I don't tell you about my aunt and uncle to make you feel bad..... I do it to let you know that our family soberly realized that had they NOT had that much money, they simply could not have physically taken care of Ann they way they did. It would have been impossible. And we often thought of all the families that were NOT as fortunate. Heavens, it was hard for them even WITH all that money.
You have done the best you could for as long as you could. If it has come to a point where you are no longer the best caregiver for your child, then placing him in another setting is not a bad thing. If you put yourself in an early grave caring for him, what would happen THEN? There is no easy, nice, clear answer here because this is not an easy, nice, clear situation. But please don't feel guilty if you've reached your limit.
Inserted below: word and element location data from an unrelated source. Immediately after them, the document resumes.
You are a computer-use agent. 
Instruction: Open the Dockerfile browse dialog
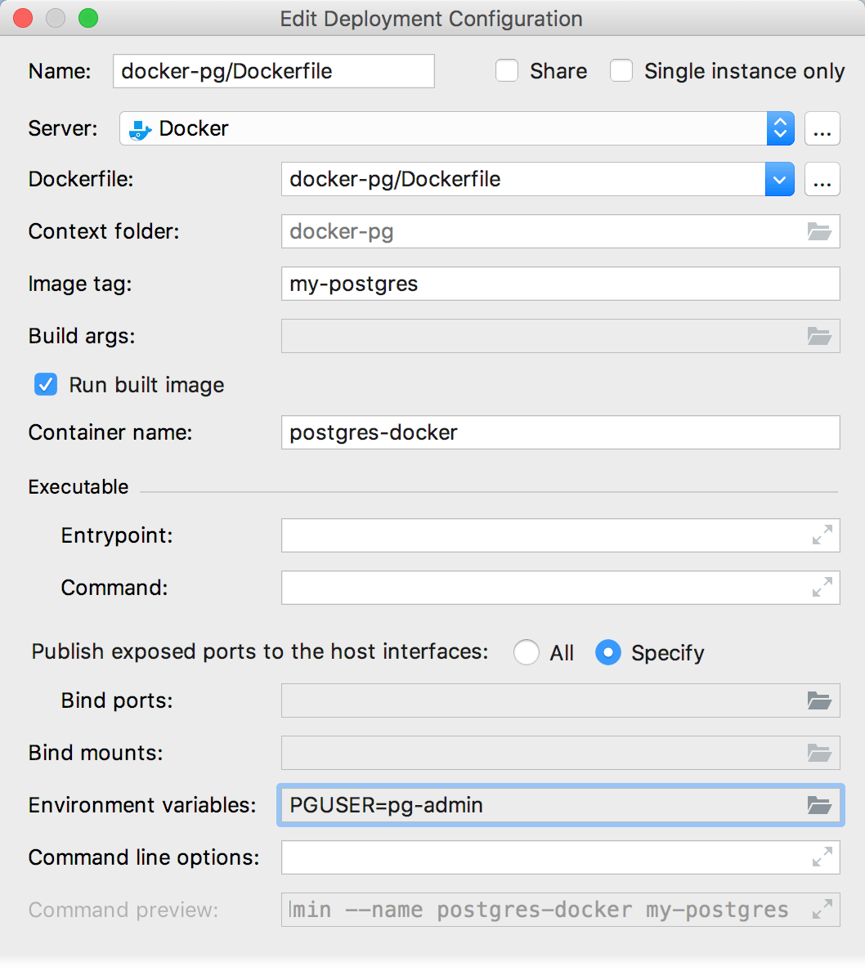coord(822,179)
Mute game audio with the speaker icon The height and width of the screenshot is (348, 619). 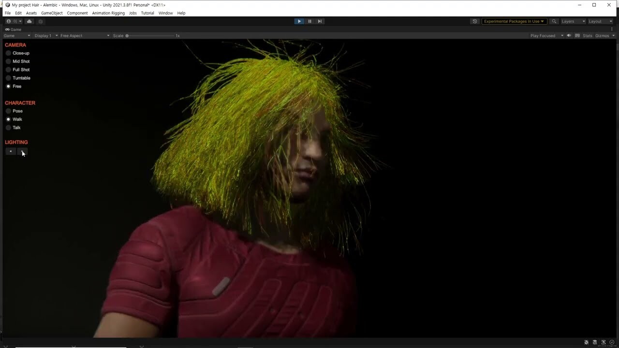[x=568, y=35]
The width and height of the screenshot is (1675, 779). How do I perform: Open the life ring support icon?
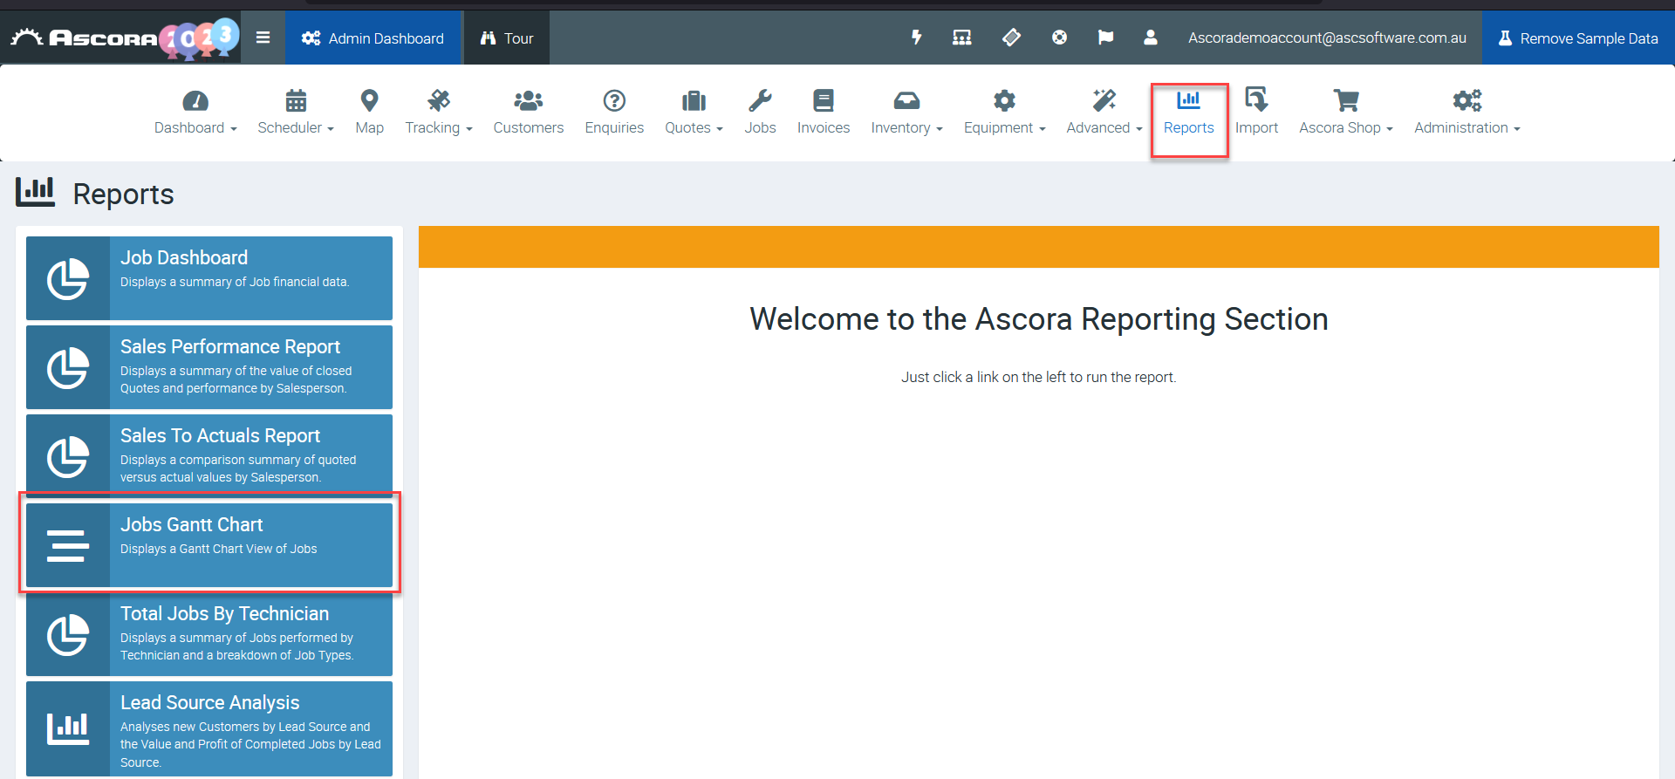click(1059, 38)
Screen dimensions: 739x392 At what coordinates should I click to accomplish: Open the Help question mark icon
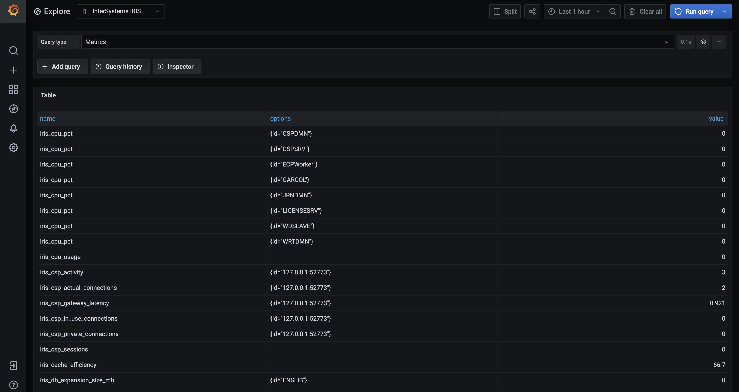click(x=13, y=385)
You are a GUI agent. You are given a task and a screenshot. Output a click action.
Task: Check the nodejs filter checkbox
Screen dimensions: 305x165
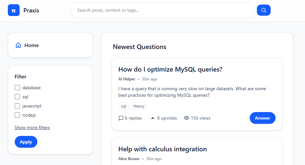coord(17,115)
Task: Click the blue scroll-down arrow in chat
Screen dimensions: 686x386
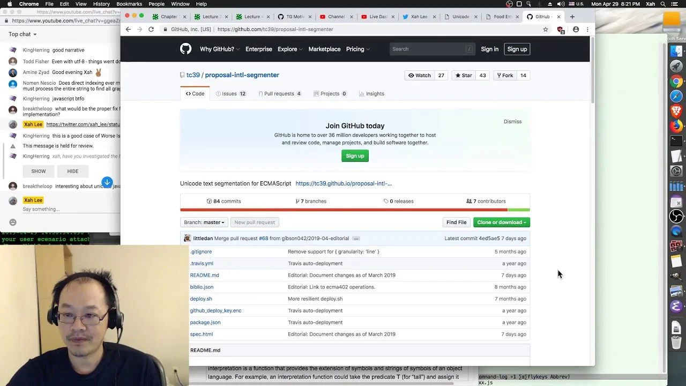Action: point(107,182)
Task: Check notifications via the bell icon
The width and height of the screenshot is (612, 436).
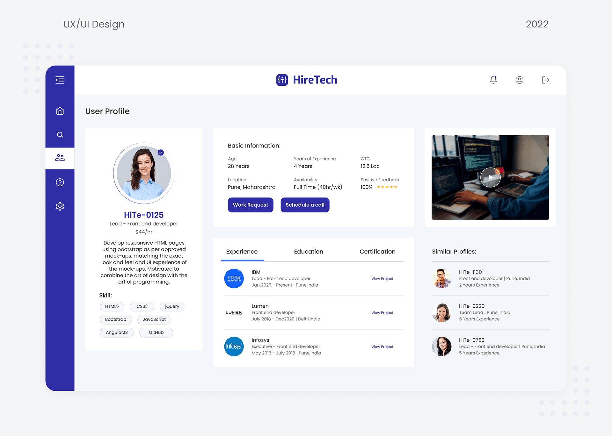Action: 493,80
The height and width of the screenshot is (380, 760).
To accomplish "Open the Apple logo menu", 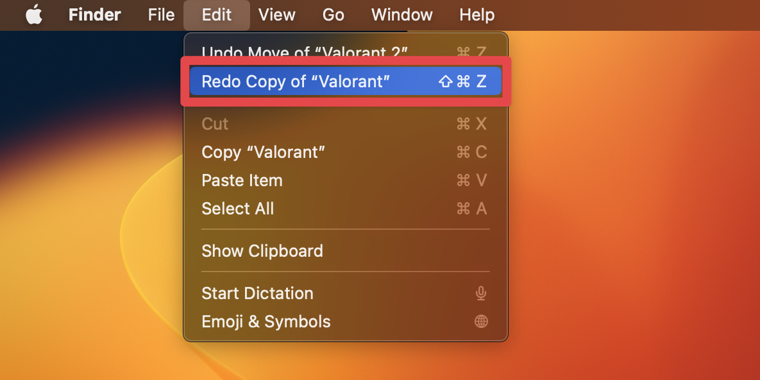I will pyautogui.click(x=34, y=15).
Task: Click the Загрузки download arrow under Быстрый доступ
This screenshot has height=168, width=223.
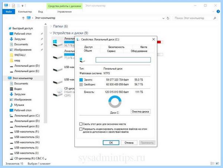Action: click(x=12, y=39)
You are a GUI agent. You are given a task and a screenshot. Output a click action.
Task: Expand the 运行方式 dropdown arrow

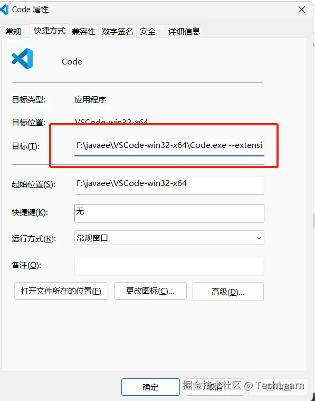pos(259,238)
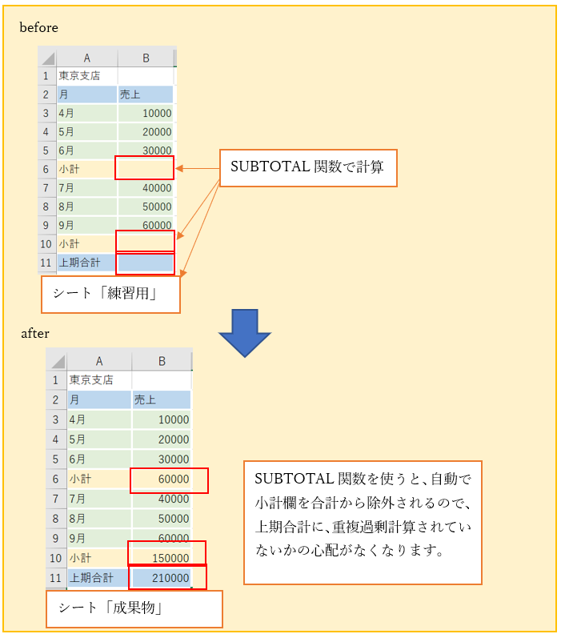
Task: Click the 東京支店 cell in the before table
Action: (86, 76)
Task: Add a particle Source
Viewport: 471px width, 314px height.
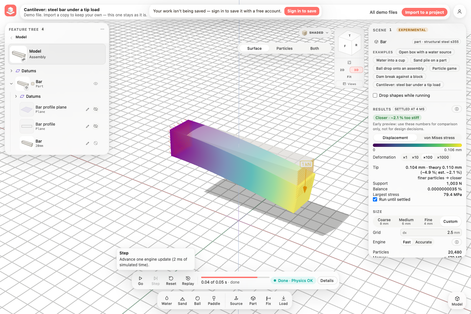Action: click(236, 301)
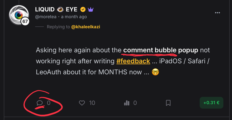
Task: Click the comment count showing 0
Action: pos(49,103)
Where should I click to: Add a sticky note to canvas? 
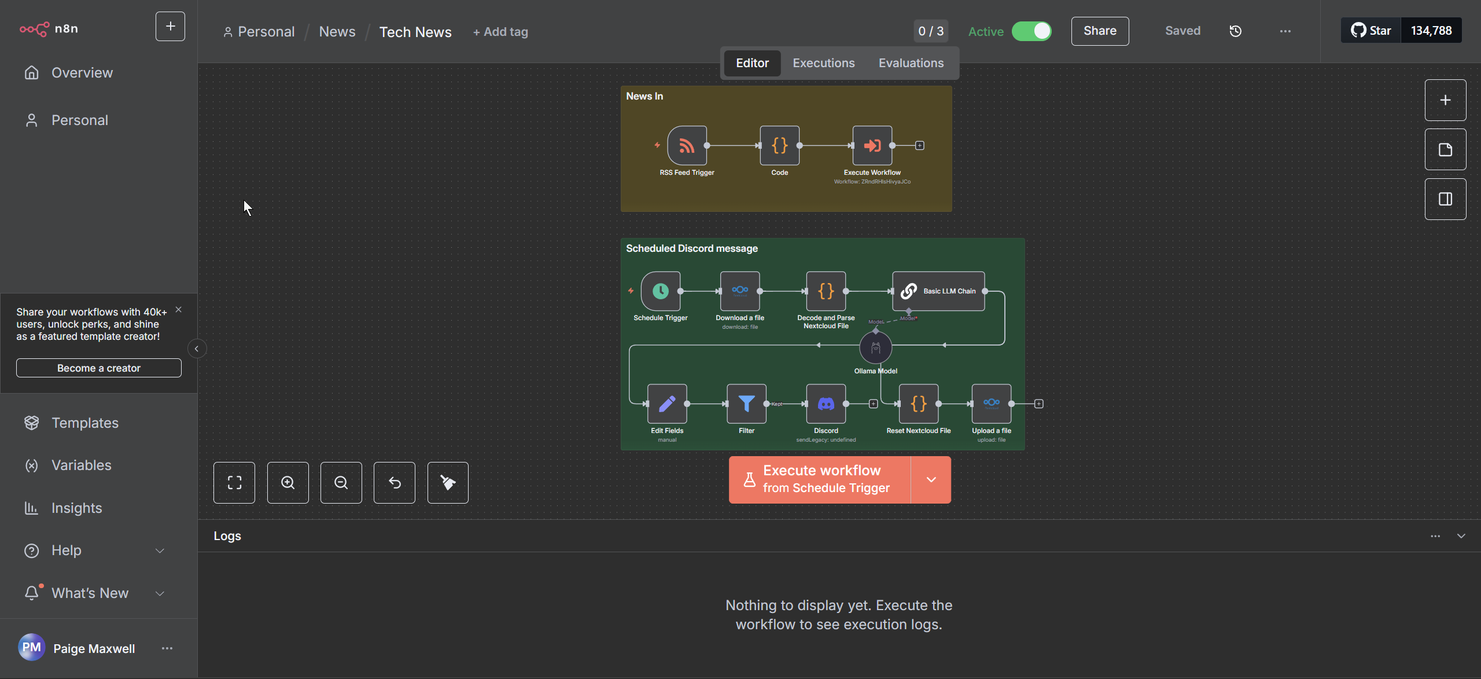coord(1445,149)
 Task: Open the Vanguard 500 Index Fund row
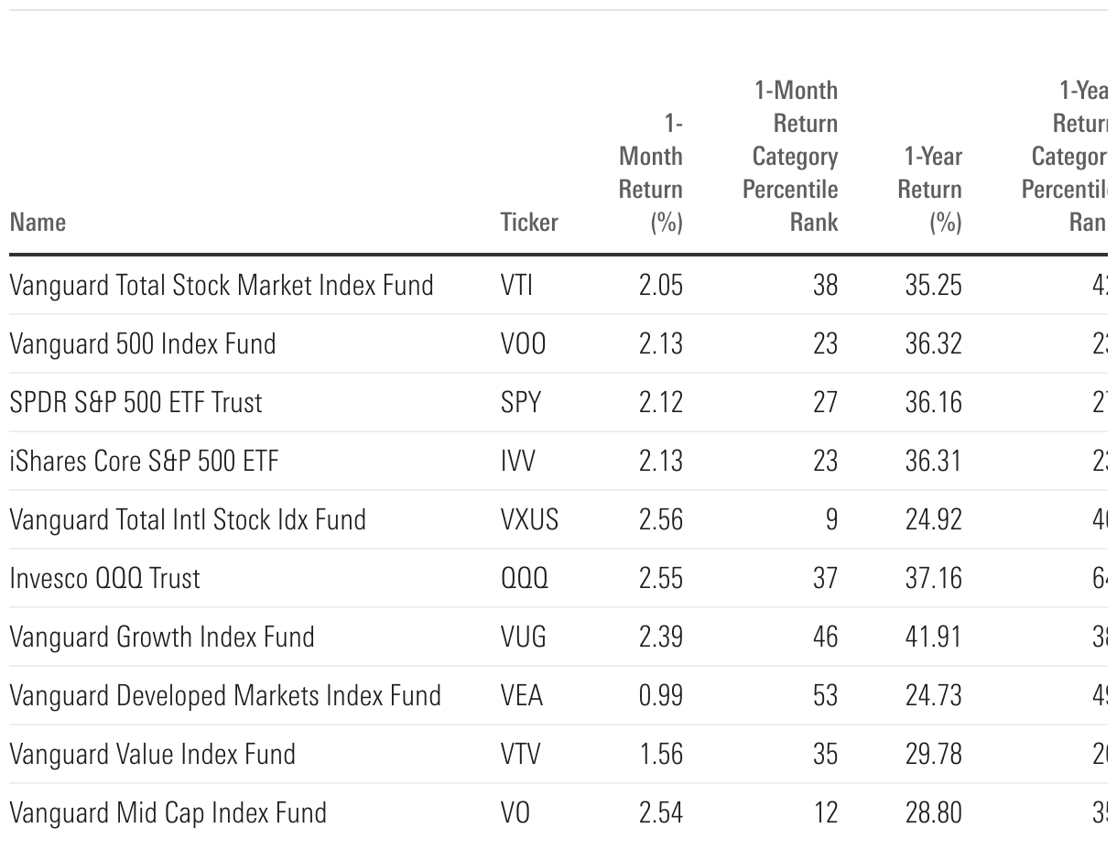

I truly feel for you. Actually, I had a cousin on the other side of my family who was profoundly mentally disabled. When both parents died, another relative took him in. When they died in their 90s, yet another took him in. He was in his 70s when he died. But growing up watching those two cousins, and always seeing my parents worry about what would happen to them, made me keenly aware of how hard it is for parents of severely disabled children. The constant worry about what will happen to them if something happens to you. And so many other things. Until people have lived this, perhaps they cannot understand the fear and worry that comes with such a situation. Thankfully, MOST posters here have at least tried to be empathetic. Life has handed you a rough deal and you've handled it the best you could. I'm sorry you have to make this decision now, but know that you're still a good parent.